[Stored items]
= = =

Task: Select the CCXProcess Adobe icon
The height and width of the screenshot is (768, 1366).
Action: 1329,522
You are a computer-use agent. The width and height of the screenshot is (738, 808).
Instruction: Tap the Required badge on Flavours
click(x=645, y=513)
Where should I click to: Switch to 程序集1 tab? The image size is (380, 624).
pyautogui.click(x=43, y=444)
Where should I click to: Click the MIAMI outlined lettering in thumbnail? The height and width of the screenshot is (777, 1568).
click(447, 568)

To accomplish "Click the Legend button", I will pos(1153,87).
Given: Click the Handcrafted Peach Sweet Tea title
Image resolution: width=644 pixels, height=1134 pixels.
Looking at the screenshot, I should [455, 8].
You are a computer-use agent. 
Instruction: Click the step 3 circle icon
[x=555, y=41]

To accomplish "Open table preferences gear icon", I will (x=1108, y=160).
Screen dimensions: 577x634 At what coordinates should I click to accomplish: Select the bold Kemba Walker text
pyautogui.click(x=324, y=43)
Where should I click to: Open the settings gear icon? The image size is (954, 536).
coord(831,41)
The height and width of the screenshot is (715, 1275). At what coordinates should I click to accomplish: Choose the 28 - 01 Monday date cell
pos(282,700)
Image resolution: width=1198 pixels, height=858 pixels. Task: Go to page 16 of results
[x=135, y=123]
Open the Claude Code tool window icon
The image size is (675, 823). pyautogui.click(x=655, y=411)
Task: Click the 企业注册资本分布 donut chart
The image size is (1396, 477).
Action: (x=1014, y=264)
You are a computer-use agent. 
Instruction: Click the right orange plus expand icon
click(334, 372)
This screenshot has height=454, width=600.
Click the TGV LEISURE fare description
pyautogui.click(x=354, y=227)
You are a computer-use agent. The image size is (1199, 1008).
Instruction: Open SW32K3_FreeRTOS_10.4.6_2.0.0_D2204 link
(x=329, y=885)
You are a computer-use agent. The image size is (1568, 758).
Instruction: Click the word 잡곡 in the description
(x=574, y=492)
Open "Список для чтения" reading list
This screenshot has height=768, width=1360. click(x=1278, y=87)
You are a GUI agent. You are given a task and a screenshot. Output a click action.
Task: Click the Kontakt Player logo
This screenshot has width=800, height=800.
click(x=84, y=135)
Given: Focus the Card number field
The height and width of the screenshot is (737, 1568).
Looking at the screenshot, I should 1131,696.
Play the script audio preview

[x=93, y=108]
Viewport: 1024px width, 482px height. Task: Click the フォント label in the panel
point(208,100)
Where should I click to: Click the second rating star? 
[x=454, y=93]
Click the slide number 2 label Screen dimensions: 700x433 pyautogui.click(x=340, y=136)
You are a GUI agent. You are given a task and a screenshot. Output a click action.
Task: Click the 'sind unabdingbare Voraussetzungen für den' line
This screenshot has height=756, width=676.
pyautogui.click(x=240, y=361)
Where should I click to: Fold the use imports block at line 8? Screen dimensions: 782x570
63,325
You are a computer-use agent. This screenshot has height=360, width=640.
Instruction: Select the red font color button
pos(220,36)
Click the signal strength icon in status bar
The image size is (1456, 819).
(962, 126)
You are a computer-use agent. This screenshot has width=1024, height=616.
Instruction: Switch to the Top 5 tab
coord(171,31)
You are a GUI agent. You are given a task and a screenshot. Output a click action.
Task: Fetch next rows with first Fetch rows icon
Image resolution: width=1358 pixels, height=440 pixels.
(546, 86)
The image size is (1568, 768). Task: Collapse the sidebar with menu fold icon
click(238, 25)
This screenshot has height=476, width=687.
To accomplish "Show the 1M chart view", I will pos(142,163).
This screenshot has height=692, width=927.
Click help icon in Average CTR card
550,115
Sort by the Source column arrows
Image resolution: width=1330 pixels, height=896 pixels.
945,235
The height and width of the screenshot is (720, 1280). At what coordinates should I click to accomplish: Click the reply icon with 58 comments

= = =

*Problem requirements:* Among the entries above, the lines between the ones containing "Image resolution: width=1198" and "Task: Click the 企业注册资本分布 donut chart", inclusive, are to be transcribed exactly. No other line is to be given.

*Written answer:*
Image resolution: width=1198 pixels, height=858 pixels. Task: Go to page 16 of results
[x=135, y=123]
Open the Claude Code tool window icon
The image size is (675, 823). pyautogui.click(x=655, y=411)
Task: Click the 企业注册资本分布 donut chart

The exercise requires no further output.